Historical boundaries and outcomes
As with the prior attainment information, it is important to consider the previous year’s boundaries and outcomes. This provides insight into how the assessment has functioned.
Inspection of student work
Our teams of subject experts review completed student work for a range of marks where they think certain key grade boundaries are likely to fall. They compare this to the standard of work produced at the grade boundaries for the previous year, or on similar assessments if it's the first time an exam or coursework task has been assessed.
They inspect work to determine whether the quality of work they're reviewing meets the expectations of the grade, as outlined in the specification grade descriptors. They will then come to a decision on where they believe the boundaries should be.
The key grade boundaries reviewed for some of our qualifications are:
GCSE: A, C, F
BTEC Firsts (NQF): Distinction, Pass
A level: A, E
BTEC Nationals (NQF): Distinction, Pass
The remaining boundaries are calculated arithmetically.
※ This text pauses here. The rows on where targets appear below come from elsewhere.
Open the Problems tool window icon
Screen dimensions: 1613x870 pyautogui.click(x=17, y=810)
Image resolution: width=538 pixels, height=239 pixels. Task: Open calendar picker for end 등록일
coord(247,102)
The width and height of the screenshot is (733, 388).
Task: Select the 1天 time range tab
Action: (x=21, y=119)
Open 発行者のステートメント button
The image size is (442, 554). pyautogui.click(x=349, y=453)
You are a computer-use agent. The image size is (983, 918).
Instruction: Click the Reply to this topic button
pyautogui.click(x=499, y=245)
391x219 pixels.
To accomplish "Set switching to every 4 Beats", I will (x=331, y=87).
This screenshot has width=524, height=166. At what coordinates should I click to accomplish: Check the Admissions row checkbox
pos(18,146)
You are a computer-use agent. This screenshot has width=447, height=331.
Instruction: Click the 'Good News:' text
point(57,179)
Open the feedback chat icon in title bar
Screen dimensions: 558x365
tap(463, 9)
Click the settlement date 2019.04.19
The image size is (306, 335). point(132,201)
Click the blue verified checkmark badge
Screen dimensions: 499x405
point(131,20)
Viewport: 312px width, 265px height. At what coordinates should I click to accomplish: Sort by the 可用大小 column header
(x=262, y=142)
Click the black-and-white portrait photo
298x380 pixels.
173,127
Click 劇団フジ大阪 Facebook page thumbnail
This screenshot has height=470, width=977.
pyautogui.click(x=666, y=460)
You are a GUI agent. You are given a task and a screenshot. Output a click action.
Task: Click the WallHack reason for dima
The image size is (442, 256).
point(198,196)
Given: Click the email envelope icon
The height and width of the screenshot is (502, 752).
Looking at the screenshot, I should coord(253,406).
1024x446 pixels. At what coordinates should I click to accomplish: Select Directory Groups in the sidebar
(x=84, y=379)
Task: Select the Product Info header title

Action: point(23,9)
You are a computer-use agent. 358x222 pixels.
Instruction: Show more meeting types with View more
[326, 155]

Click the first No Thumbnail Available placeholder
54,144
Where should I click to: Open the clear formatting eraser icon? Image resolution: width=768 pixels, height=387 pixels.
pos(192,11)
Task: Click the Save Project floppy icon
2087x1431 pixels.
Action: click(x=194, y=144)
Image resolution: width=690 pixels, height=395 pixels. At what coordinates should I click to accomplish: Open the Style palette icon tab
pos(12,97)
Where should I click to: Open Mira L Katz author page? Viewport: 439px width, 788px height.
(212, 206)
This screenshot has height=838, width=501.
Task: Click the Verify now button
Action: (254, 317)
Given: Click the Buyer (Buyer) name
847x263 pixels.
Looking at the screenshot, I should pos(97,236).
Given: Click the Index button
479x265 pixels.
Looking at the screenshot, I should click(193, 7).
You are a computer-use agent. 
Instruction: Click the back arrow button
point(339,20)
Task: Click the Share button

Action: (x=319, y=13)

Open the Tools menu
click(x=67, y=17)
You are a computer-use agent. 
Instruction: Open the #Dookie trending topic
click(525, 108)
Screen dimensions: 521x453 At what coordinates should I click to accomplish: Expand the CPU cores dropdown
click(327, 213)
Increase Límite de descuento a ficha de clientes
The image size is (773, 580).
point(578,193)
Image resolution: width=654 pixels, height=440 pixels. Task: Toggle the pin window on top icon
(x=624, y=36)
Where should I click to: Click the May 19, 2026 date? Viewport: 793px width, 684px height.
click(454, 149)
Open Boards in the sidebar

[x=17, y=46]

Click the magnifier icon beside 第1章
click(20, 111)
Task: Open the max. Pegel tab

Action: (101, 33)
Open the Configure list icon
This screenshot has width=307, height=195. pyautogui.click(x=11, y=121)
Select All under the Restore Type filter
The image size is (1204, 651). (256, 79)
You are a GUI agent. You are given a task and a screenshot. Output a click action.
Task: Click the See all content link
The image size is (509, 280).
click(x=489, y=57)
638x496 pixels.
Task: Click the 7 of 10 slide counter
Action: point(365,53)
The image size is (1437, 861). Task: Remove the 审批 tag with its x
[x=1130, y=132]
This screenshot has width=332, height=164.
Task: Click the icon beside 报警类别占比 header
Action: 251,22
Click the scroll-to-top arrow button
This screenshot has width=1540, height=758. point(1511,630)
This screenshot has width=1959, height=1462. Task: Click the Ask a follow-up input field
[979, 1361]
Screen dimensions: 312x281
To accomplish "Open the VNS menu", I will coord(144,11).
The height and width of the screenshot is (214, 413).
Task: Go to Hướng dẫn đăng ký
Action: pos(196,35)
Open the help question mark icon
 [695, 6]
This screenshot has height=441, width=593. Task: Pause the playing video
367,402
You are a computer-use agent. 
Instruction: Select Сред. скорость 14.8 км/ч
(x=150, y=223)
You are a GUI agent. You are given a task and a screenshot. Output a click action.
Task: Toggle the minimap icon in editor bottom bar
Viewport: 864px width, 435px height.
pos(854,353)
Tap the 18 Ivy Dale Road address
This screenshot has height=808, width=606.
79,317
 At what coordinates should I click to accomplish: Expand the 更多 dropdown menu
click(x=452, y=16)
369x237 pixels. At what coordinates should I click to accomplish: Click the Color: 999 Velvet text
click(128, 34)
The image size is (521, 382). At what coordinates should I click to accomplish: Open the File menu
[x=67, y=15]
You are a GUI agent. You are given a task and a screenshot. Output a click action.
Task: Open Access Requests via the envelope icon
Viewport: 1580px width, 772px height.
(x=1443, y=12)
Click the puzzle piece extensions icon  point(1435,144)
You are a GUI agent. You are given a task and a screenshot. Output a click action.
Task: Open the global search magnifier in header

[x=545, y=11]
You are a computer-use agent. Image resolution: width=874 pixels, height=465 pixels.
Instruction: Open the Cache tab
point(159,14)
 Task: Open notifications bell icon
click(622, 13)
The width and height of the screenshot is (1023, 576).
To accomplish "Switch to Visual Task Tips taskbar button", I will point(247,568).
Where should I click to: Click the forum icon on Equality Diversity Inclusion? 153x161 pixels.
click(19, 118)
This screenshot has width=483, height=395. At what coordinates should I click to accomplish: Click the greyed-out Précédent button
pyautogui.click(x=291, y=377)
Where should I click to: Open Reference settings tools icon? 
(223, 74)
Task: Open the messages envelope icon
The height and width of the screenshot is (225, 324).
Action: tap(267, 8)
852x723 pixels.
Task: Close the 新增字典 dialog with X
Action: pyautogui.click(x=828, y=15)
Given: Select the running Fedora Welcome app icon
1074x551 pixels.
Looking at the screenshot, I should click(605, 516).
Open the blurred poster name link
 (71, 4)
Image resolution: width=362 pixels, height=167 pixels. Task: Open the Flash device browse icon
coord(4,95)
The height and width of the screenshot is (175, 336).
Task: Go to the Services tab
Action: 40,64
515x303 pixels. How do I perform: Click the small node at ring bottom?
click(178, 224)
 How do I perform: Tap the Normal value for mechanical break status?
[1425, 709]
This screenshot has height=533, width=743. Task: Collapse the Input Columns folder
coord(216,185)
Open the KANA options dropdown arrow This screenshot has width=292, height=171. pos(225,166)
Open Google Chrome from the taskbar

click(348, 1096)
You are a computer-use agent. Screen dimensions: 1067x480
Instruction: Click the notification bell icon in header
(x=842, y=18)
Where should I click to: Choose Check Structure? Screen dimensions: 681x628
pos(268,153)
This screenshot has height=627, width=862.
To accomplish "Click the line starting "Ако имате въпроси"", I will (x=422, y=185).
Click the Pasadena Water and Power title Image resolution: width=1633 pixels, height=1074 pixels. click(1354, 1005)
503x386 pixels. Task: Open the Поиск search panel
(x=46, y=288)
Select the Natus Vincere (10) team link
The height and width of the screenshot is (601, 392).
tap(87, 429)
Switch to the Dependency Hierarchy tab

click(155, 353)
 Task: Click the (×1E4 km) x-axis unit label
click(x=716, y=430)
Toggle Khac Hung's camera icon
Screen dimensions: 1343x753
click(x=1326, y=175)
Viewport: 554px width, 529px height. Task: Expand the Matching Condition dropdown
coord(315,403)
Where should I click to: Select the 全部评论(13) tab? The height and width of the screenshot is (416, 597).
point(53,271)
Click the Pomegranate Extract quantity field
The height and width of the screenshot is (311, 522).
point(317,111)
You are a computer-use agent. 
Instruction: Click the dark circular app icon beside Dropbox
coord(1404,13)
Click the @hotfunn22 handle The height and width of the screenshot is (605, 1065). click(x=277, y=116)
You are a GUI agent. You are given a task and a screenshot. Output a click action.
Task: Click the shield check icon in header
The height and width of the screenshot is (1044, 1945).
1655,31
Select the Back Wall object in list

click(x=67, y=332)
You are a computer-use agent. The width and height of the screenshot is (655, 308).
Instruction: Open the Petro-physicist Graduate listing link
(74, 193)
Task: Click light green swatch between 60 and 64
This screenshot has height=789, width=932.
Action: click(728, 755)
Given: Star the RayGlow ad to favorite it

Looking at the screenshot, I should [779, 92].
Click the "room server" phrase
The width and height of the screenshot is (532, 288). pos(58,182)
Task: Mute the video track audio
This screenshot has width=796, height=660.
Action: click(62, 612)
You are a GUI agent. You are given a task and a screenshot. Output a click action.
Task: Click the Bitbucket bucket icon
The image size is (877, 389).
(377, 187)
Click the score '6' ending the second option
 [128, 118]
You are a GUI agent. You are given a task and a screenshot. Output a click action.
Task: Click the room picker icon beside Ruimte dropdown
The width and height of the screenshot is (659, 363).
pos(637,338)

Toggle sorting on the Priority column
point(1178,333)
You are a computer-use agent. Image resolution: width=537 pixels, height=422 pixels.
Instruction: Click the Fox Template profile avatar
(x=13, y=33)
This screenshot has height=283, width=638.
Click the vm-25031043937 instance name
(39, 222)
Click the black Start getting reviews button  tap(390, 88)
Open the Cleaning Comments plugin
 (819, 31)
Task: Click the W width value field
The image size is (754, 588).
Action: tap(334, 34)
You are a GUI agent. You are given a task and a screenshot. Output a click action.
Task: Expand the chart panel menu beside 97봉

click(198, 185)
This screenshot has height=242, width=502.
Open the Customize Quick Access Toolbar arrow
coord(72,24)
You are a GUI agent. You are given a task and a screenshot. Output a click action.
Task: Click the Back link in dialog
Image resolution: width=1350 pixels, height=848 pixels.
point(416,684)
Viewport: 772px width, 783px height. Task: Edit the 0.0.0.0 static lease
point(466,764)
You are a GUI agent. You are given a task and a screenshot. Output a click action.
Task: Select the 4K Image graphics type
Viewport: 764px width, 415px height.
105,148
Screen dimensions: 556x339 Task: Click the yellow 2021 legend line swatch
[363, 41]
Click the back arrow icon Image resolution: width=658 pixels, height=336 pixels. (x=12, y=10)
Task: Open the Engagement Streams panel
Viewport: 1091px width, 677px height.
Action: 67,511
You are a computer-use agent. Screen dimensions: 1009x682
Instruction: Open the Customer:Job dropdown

You can find out more about this process in the Ofqual Code of Practice.
Sometimes the educational environment shifts due to funding or policy changes and this can have an impact on how students perform. For example, when GCSEs moved from modular to linear, students went from being able to take exams as soon as they finished a unit to having to take everything at the end of the course.
By observing the impact of external variables we're better equipped to understand changes in how students perform year on year. This helps us to ensure any changes in grade boundaries are justified.
The raw mark is the number of marks a learner achieved on an exam or assessment.
The UMS mark (Uniform Mark Scale mark) or points score is a conversion of the raw mark.
The raw mark is never shown on your results slip, so students will either see a UMS mark, a points score or no numerical mark at all.
Exams Officers can find the raw mark on the 'Component Mark List' report from Edexcel Online. If you have access to ResultsPlus or ResultsPlus Direct, you can also find the raw mark on the question paper screen.
For some of our qualifications, components can be taken at different times throughout the course. For example, some of our Edexcel A level Mathematics exams can be completed in the first or second year of study.
To make sure that any differences in the difficulty of exams or assessments are taken into account when adding up your marks to give an overall grade, we convert the ‘raw’ or exam paper mark into a UMS mark.
UMS grade boundaries are fixed so they are the same for each exam session. Raw mark grade boundaries may change for each exam session.
Points scores are used in qualifications like Edexcel Functional Skills and BTECs. They are a numerical representation of Pass, Merit and Distinction grades.
Your overall qualification grade is calculated by converting your unit grades into points scores, adding them together and comparing your total points score to the grade boundaries.